┌─ Выбранный текст
Но это не значит, что надо писать жалобы и подавать иски в суд на создателей отдельных спектаклей. Думаю, это делают те, кому больше нечем заняться. Или люди с недостатком воспитания.
А воспитание начинается с дома. Пока ты живешь с родителями, которые учат тебя держать вилку, ложку, завязывать шнурки, говорить «спасибо», уступать женщинам место, пользоваться салфеткой… Не с битой к тебе папа приходит. Тебе же все объясняют. Ты запомнил сначала одно, потом другое. Потом ты запомнил отношения мамы с папой и понимаешь, как они должны складываться.
– Ваши родители, судя по фотографиям, были очень красивыми людьми. И чувствуется, что между ними была большая любовь…
– Да. Отец обожал мать. Она была моложе на 12 лет, и я родился, когда папе было уже 49. Он тогда занимал достаточно высокие посты, и нам со старшим братом перепадало кое-что с царского плеча. Характер у отца был строгий, но рядом со строгим папой всегда находилась мягкая мама. Поэтому я рос избалованным ребенком. Захотел горные лыжи – пожалуйста. А что такое горные лыжи в конце 70-х? Что такое спортивный велосипед? Это зарплата, которую получала тогда мама. Но у меня все это было.
└─
┌─ Приведённые строки
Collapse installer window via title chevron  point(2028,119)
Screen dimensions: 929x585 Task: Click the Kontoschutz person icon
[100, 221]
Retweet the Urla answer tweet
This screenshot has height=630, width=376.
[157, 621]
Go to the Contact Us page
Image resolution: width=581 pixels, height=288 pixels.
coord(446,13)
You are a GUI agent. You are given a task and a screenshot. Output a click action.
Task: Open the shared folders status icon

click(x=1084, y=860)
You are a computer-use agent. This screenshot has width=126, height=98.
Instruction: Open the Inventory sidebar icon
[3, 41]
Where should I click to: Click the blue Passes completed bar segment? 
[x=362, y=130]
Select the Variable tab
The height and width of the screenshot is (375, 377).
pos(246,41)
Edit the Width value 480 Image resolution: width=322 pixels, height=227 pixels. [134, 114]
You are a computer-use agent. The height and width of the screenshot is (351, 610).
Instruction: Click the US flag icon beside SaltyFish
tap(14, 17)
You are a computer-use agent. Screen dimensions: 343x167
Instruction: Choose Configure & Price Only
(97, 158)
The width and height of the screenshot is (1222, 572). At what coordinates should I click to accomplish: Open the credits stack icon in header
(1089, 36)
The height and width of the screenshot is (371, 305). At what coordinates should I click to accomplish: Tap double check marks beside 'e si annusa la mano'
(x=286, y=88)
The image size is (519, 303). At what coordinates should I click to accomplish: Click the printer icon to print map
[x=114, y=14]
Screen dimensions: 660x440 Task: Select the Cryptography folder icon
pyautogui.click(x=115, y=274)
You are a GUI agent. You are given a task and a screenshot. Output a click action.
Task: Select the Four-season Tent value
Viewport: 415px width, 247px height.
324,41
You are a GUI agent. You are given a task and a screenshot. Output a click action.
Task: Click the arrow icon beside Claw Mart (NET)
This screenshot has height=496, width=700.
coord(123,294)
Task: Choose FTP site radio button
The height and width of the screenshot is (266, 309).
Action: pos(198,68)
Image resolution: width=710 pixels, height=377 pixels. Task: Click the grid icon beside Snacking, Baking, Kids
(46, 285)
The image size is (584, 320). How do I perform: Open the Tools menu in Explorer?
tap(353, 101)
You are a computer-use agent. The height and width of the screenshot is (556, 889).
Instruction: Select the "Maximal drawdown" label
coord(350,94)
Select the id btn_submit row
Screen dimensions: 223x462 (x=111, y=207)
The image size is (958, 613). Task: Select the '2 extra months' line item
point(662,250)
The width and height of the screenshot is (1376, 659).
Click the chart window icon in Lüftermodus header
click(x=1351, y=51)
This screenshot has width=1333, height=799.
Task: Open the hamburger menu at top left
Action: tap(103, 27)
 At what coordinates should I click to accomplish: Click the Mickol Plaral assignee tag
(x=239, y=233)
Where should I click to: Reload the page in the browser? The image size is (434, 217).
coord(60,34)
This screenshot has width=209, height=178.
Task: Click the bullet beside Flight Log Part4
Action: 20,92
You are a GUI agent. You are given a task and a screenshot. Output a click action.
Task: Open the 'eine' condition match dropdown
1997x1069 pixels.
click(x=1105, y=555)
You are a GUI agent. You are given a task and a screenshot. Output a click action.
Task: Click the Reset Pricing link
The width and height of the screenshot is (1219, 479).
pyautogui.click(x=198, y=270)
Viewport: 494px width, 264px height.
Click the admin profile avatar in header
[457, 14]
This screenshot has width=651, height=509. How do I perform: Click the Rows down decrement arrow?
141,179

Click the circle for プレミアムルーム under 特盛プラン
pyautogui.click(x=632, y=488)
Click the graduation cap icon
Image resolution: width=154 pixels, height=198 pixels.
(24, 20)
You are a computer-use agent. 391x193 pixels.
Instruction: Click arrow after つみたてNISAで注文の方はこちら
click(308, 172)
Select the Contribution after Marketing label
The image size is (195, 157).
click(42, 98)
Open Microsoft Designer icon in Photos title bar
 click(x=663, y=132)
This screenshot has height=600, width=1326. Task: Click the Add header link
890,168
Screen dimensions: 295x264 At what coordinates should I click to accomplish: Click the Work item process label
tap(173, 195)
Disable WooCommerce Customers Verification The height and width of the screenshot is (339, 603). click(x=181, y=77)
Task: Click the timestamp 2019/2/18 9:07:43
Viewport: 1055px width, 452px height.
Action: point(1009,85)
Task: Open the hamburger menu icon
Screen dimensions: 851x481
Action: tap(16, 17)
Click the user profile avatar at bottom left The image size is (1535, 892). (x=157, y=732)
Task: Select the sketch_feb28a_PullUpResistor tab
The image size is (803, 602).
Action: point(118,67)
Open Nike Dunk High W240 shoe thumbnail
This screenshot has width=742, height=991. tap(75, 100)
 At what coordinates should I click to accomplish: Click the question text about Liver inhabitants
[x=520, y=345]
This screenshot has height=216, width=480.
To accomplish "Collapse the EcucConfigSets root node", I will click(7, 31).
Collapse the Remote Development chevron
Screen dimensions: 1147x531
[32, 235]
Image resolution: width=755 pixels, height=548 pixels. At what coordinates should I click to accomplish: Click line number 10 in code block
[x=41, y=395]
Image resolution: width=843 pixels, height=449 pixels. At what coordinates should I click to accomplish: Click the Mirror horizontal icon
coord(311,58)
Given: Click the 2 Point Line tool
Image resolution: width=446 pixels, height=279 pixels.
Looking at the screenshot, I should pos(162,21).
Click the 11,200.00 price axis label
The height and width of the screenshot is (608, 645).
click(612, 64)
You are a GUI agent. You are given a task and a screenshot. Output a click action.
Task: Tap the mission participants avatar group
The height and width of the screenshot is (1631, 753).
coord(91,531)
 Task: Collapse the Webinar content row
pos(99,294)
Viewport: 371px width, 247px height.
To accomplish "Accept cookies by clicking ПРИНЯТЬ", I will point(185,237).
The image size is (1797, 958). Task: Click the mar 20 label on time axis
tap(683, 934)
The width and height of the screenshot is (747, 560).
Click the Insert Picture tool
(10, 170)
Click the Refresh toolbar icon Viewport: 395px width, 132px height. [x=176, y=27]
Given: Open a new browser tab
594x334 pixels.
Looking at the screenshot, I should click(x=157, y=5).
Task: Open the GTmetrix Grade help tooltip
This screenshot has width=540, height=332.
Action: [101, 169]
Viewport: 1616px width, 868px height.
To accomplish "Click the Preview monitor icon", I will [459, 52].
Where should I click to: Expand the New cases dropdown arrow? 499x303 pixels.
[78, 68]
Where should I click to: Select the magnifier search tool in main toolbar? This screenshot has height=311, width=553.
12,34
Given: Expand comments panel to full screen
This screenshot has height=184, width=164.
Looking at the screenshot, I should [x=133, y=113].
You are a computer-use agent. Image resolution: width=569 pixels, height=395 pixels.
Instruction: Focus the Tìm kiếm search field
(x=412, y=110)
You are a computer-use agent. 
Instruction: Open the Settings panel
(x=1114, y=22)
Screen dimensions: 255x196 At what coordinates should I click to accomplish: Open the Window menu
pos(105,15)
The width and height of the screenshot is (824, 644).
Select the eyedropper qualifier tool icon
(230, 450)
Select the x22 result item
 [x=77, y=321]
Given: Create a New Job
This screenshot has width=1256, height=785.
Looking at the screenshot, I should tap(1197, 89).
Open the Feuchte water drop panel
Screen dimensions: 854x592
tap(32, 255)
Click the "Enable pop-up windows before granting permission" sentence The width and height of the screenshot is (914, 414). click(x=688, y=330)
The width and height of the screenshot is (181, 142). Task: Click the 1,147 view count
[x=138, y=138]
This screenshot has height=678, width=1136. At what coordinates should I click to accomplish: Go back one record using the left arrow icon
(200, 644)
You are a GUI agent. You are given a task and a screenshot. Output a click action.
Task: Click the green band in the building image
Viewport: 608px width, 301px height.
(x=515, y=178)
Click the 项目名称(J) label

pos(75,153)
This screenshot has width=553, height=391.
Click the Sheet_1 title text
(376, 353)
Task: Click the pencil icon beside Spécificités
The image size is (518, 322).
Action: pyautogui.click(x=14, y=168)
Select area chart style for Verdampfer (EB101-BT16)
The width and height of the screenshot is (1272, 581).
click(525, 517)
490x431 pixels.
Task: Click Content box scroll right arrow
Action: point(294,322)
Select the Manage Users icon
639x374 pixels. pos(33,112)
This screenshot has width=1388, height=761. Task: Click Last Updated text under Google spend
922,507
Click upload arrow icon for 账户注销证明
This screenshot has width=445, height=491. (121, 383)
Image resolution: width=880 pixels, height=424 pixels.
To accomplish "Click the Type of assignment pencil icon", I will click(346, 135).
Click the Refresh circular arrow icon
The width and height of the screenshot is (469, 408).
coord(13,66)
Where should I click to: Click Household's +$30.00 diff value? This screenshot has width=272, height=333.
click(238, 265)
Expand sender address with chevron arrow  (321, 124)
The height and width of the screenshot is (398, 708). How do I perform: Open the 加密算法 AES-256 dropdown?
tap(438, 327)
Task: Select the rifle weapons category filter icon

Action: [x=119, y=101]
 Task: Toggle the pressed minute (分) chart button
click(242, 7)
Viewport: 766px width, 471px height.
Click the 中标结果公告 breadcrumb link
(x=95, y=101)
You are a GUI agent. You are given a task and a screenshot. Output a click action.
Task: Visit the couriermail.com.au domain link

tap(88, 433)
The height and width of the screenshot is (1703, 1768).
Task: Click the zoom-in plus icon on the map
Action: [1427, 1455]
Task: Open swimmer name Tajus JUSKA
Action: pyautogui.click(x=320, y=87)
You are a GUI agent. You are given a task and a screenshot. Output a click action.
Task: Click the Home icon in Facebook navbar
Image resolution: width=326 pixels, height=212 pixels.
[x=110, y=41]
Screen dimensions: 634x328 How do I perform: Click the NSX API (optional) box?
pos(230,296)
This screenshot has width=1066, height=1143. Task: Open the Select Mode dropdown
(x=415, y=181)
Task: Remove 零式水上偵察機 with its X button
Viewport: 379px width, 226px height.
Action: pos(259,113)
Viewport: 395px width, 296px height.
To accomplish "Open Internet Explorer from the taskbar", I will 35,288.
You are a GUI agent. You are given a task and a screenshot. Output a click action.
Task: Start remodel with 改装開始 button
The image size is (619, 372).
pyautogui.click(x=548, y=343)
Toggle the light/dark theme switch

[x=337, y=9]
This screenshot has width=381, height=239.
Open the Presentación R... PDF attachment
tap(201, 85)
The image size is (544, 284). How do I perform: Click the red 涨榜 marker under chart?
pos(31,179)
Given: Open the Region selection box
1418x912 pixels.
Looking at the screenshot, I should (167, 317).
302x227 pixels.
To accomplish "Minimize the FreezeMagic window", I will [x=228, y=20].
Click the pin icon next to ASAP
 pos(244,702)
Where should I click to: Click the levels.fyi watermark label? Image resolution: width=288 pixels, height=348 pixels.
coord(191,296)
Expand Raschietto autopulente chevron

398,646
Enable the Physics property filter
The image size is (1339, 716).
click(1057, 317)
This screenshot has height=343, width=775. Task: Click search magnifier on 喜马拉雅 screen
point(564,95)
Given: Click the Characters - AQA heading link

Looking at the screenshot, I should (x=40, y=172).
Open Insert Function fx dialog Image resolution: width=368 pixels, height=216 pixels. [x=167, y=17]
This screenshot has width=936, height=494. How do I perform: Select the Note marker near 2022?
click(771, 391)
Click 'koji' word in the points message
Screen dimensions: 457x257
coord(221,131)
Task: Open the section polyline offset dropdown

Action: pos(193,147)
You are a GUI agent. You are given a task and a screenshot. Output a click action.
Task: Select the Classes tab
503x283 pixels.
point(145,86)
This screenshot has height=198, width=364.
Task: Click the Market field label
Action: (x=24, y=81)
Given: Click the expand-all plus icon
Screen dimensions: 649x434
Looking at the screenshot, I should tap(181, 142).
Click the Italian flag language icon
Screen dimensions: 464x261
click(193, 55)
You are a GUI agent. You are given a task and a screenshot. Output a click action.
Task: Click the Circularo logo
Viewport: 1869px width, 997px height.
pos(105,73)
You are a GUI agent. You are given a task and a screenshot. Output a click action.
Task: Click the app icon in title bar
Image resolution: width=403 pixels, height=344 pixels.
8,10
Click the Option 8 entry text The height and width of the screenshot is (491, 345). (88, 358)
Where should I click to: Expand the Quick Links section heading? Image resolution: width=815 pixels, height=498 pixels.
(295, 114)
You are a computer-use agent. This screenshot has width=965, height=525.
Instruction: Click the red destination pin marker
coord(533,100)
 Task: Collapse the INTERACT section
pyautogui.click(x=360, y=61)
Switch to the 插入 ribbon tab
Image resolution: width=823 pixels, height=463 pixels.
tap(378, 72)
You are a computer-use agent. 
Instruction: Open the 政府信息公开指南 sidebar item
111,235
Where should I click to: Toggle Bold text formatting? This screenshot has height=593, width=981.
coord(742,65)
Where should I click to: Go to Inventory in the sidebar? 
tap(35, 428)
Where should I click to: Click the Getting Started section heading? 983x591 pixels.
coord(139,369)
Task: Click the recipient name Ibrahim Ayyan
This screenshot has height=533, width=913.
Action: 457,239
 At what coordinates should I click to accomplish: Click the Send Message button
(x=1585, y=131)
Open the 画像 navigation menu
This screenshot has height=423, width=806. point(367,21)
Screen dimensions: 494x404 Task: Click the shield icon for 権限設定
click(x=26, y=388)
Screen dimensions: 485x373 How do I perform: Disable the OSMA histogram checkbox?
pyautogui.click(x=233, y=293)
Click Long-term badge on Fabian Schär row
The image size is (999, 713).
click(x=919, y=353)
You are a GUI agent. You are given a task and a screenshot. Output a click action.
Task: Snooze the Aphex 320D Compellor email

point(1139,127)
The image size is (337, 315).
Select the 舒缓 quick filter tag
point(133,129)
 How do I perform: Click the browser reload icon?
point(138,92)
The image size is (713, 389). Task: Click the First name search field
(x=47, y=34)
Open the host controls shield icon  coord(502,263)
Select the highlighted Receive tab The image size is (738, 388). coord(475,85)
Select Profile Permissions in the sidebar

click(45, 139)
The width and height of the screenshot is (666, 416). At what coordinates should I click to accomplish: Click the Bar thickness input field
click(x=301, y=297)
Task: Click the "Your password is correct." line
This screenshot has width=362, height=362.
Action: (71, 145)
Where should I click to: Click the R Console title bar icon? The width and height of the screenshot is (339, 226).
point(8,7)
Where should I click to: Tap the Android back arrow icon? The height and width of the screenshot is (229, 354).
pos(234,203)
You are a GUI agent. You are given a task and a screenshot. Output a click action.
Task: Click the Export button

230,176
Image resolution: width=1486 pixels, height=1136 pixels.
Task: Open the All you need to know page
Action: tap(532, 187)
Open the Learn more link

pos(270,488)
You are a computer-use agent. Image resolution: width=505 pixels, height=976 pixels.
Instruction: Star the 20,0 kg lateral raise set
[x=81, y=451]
└─
▶ [Что сделать]
(a) Перепишите слово в слово кусок текста о воспитании: начните со слов «Но это не значит, что» и остановитесь после слов «с недостатком воспитания.».
(b) Допишите текст о воспитании дальше, начиная сразу после его последнего предложения.

▶ [Ответы по заданиям]
(a)
Но это не значит, что надо писать жалобы и подавать иски в суд на создателей отдельных спектаклей. Думаю, это делают те, кому больше нечем заняться. Или люди с недостатком воспитания.

(b)
– Это не портило ваших отношений с одноклассниками? Вы не стали заносчивым?
– Нет. Мы до сих пор встречаемся классом, хотя после окончания школы прошло уже 35 лет. Одноклассники приезжали на мое 50-летие в «Крокус Сити Холл». Мы постоянно общаемся между собою.
Нет, я никогда не был заносчивым, а тем более сейчас. Чем потолок-то царапать?
– Как чем – короной…
– Зубцы у этой короны уже обточились.
– А многие считают вас высокомерным.
– Я специально это делаю, потому что считаю, если у людей есть право со мной так разговаривать, то и у меня есть право так же отвечать. Стал достаточно резким человеком, так научили. Опять же смотря в какую социальную среду ты попадаешь. Если попадаешь в общество благовоспитанных людей, то никогда не будешь хамить. Никогда не будешь рычать. А когда ты попадаешь к гиенам, значит, надо рыкнуть, чтобы поставить их на место. Тогда они встают на задние лапы и, поджав хвосты, убегают.
– Вы часто играете романтичных героев. А вам самому романтика присуща?
– Надеюсь, что-то романтичное осталось. Не все еще желтая пресса вытравила. Поэтому близким моим еще достается иногда романтик.
– Вы участвовали в автопробеге. Это тоже довольно романтично.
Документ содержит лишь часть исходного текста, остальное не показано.